Кроме того, -ся образует общевозвратные глаголы, делая их непереходными, но не меняя основного значения. Эти глаголы означают: 1) различные изменения в движении, положении, состоянии (двигаться, опускаться, приземляться, возвращаться, нагибаться, останавливаться, уменьшаться и пр.); 2) начало, продолжение и конец какого-либо явления или действия (начинаться, продолжаться, кончиться); 3) постоянное свойство предмета (например: кактус колется, дерево гнется, собака кусается).
Часть глаголов теперь и вовсе без -ся не употребляются: смеяться, становиться, бояться, появляться, стремиться, нуждаться и пр.

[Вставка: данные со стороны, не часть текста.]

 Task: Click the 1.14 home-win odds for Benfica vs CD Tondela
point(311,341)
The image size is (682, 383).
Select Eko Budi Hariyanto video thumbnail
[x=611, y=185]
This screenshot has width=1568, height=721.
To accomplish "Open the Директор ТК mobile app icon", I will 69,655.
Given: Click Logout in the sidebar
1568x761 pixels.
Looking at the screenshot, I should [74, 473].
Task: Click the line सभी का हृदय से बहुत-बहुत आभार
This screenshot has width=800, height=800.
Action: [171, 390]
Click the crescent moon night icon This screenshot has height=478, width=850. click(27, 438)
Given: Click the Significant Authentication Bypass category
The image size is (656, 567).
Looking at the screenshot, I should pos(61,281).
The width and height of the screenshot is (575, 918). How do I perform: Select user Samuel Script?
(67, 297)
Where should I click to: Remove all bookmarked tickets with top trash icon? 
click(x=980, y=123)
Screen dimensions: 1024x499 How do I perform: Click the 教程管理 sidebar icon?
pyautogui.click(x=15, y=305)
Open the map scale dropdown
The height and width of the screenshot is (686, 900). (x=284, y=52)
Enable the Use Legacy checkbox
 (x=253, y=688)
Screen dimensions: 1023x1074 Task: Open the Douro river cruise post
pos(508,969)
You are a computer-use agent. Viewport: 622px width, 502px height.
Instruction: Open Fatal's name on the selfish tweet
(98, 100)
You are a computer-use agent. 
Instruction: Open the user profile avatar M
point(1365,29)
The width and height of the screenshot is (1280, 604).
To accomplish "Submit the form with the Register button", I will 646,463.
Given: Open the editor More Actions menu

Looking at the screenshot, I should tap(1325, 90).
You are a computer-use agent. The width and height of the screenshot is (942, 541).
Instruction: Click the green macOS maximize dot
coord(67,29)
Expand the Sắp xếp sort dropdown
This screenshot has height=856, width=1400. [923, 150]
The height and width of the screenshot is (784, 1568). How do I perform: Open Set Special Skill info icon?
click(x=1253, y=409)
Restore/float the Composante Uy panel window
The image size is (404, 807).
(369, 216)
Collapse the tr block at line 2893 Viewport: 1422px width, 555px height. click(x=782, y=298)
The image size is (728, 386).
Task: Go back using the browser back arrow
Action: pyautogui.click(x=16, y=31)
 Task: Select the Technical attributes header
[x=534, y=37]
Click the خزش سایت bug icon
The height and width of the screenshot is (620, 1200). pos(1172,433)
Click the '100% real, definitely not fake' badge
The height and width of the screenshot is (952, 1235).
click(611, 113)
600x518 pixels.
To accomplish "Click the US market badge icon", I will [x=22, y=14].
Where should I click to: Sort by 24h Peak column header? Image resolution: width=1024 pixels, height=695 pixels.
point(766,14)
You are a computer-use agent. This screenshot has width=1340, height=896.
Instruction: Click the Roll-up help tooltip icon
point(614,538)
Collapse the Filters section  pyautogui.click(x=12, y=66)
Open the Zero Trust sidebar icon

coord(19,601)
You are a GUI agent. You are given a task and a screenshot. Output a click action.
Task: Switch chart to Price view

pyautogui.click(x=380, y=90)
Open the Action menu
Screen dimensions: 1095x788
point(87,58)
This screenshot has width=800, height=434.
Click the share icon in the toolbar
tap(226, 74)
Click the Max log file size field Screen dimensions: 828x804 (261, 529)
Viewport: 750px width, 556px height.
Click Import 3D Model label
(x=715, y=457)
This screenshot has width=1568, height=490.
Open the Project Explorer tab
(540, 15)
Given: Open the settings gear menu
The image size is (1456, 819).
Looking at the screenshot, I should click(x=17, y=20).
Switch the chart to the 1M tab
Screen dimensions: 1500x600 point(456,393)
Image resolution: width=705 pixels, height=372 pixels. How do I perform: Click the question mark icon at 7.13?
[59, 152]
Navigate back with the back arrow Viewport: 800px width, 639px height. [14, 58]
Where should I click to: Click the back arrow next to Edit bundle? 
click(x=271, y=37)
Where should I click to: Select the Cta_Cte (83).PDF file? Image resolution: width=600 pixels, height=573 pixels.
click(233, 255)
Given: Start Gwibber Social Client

С помощью –ся образуются также безличные глаголы, обозначающие некое состояние или обстоятельство: случается, смеркается, думается, хочется, нездоровится, не работается, не спится, не сидится и пр.).
А еще бывают глаголы несовершенного вида со страдательным значением (Эксперимент проводится учеными; Памятник охраняется государством).
Как говорил А.А. Зализняк, в языке постоянно происходят изменения: какие-то старые правила могут исчезать, и складываются новые, первоначально необязательные привычки. Скажем, в некоторой ситуации чаще говорят так, чем иначе. Потом это становится всё более распространенным, всё большее число людей, так сказать, заражается таким способом говорения. На конечном этапе такого движения это будет уже правило.
Изменения в языке почти никогда не значат, что он обедняется в целом. Это значит, что он начинает интенсивно эксплуатировать какие-то другие возможности в какой-то иной сфере языка.